Exercise instructions
Your answer must be an exact transcription of every record.

Excerpted records
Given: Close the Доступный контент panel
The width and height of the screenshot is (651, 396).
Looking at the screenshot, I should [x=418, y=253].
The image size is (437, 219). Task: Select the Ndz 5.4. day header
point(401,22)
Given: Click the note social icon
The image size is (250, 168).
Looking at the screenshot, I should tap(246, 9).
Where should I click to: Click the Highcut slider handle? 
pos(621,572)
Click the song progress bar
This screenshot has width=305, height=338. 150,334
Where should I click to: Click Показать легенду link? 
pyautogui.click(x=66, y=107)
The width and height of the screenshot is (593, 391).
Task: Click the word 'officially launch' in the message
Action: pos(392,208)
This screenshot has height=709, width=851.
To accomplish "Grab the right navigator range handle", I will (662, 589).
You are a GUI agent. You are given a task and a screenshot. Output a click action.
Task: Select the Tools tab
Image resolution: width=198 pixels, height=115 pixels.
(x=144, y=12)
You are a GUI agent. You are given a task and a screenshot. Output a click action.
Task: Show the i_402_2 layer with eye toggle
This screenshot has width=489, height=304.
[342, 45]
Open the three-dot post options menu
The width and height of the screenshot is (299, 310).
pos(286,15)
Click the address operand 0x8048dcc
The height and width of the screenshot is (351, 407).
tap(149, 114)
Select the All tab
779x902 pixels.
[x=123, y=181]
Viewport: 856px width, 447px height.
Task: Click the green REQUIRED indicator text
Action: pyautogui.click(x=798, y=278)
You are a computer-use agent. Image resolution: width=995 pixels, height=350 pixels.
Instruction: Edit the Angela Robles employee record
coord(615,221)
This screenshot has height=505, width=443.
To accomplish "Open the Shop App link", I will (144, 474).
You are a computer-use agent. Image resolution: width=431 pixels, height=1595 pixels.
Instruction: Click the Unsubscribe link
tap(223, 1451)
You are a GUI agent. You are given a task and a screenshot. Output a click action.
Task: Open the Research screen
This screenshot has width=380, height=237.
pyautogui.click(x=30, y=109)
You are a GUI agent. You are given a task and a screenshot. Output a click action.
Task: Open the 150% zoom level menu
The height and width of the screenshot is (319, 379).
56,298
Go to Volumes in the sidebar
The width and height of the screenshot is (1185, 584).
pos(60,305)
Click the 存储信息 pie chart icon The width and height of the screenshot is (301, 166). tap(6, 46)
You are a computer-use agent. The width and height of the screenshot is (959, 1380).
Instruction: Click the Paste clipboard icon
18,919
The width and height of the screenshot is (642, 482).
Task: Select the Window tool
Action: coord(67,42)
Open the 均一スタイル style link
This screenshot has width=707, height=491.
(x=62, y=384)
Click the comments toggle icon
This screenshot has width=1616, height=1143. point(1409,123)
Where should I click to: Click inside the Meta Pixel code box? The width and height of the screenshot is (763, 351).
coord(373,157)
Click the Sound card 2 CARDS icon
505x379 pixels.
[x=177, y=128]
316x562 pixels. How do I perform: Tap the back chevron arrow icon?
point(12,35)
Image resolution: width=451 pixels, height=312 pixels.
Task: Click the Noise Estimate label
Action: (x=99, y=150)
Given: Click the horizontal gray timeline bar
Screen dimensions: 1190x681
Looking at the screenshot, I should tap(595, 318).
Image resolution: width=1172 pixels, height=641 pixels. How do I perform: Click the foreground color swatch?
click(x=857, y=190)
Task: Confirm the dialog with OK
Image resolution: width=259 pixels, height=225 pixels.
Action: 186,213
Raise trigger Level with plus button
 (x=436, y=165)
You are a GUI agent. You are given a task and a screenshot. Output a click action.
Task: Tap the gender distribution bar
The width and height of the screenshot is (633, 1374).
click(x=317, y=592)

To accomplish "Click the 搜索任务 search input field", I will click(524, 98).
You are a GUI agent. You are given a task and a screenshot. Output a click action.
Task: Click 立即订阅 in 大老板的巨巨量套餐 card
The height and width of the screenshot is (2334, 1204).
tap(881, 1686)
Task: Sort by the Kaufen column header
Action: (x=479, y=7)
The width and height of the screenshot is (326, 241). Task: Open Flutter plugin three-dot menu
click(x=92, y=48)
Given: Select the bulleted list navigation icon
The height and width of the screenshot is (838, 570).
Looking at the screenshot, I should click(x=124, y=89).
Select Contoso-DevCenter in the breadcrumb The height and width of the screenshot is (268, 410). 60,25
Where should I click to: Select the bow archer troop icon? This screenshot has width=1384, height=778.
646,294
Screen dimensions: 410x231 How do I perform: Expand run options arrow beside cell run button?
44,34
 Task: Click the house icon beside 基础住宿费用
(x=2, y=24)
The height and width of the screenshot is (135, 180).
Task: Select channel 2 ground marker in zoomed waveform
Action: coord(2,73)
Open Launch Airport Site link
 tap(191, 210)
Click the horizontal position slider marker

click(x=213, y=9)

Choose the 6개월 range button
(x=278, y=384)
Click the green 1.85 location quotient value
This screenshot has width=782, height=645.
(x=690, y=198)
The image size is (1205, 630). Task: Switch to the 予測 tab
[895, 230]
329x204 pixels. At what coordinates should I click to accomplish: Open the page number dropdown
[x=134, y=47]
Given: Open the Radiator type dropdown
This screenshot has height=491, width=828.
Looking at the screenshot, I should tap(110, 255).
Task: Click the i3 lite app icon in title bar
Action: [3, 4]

Solution to this exercise
Given: Close the Доступный контент panel
The width and height of the screenshot is (651, 396).
Looking at the screenshot, I should [x=418, y=253].
The image size is (437, 219). Task: Select the Ndz 5.4. day header
point(401,22)
Given: Click the note social icon
The image size is (250, 168).
Looking at the screenshot, I should tap(246, 9).
Where should I click to: Click the Highcut slider handle? 
pos(621,572)
Click the song progress bar
This screenshot has width=305, height=338. 150,334
Where should I click to: Click Показать легенду link? 
pyautogui.click(x=66, y=107)
The width and height of the screenshot is (593, 391).
Task: Click the word 'officially launch' in the message
Action: pos(392,208)
This screenshot has height=709, width=851.
To accomplish "Grab the right navigator range handle", I will (662, 589).
You are a GUI agent. You are given a task and a screenshot. Output a click action.
Task: Select the Tools tab
Image resolution: width=198 pixels, height=115 pixels.
(x=144, y=12)
You are a GUI agent. You are given a task and a screenshot. Output a click action.
Task: Show the i_402_2 layer with eye toggle
This screenshot has width=489, height=304.
[342, 45]
Open the three-dot post options menu
The width and height of the screenshot is (299, 310).
pos(286,15)
Click the address operand 0x8048dcc
The height and width of the screenshot is (351, 407).
tap(149, 114)
Select the All tab
779x902 pixels.
[x=123, y=181]
Viewport: 856px width, 447px height.
Task: Click the green REQUIRED indicator text
Action: pyautogui.click(x=798, y=278)
You are a computer-use agent. Image resolution: width=995 pixels, height=350 pixels.
Instruction: Edit the Angela Robles employee record
coord(615,221)
This screenshot has height=505, width=443.
To accomplish "Open the Shop App link", I will (144, 474).
You are a computer-use agent. Image resolution: width=431 pixels, height=1595 pixels.
Instruction: Click the Unsubscribe link
tap(223, 1451)
You are a GUI agent. You are given a task and a screenshot. Output a click action.
Task: Open the Research screen
This screenshot has width=380, height=237.
pyautogui.click(x=30, y=109)
You are a GUI agent. You are given a task and a screenshot. Output a click action.
Task: Open the 150% zoom level menu
The height and width of the screenshot is (319, 379).
56,298
Go to Volumes in the sidebar
The width and height of the screenshot is (1185, 584).
pos(60,305)
Click the 存储信息 pie chart icon The width and height of the screenshot is (301, 166). tap(6, 46)
You are a computer-use agent. The width and height of the screenshot is (959, 1380).
Instruction: Click the Paste clipboard icon
18,919
The width and height of the screenshot is (642, 482).
Task: Select the Window tool
Action: coord(67,42)
Open the 均一スタイル style link
This screenshot has width=707, height=491.
(x=62, y=384)
Click the comments toggle icon
This screenshot has width=1616, height=1143. point(1409,123)
Where should I click to: Click inside the Meta Pixel code box? The width and height of the screenshot is (763, 351).
coord(373,157)
Click the Sound card 2 CARDS icon
505x379 pixels.
[x=177, y=128]
316x562 pixels. How do I perform: Tap the back chevron arrow icon?
point(12,35)
Image resolution: width=451 pixels, height=312 pixels.
Task: Click the Noise Estimate label
Action: (x=99, y=150)
Given: Click the horizontal gray timeline bar
Screen dimensions: 1190x681
Looking at the screenshot, I should tap(595, 318).
Image resolution: width=1172 pixels, height=641 pixels. How do I perform: Click the foreground color swatch?
click(x=857, y=190)
Task: Confirm the dialog with OK
Image resolution: width=259 pixels, height=225 pixels.
Action: 186,213
Raise trigger Level with plus button
 (x=436, y=165)
You are a GUI agent. You are given a task and a screenshot. Output a click action.
Task: Tap the gender distribution bar
The width and height of the screenshot is (633, 1374).
click(x=317, y=592)

To accomplish "Click the 搜索任务 search input field", I will click(524, 98).
You are a GUI agent. You are given a task and a screenshot. Output a click action.
Task: Click 立即订阅 in 大老板的巨巨量套餐 card
The height and width of the screenshot is (2334, 1204).
tap(881, 1686)
Task: Sort by the Kaufen column header
Action: (x=479, y=7)
The width and height of the screenshot is (326, 241). Task: Open Flutter plugin three-dot menu
click(x=92, y=48)
Given: Select the bulleted list navigation icon
The height and width of the screenshot is (838, 570).
Looking at the screenshot, I should click(x=124, y=89).
Select Contoso-DevCenter in the breadcrumb The height and width of the screenshot is (268, 410). 60,25
Where should I click to: Select the bow archer troop icon? This screenshot has width=1384, height=778.
646,294
Screen dimensions: 410x231 How do I perform: Expand run options arrow beside cell run button?
44,34
 Task: Click the house icon beside 基础住宿费用
(x=2, y=24)
The height and width of the screenshot is (135, 180).
Task: Select channel 2 ground marker in zoomed waveform
Action: coord(2,73)
Open Launch Airport Site link
 tap(191, 210)
Click the horizontal position slider marker

click(x=213, y=9)

Choose the 6개월 range button
(x=278, y=384)
Click the green 1.85 location quotient value
This screenshot has width=782, height=645.
(x=690, y=198)
The image size is (1205, 630). Task: Switch to the 予測 tab
[895, 230]
329x204 pixels. At what coordinates should I click to accomplish: Open the page number dropdown
[x=134, y=47]
Given: Open the Radiator type dropdown
This screenshot has height=491, width=828.
Looking at the screenshot, I should tap(110, 255).
Task: Click the i3 lite app icon in title bar
Action: [3, 4]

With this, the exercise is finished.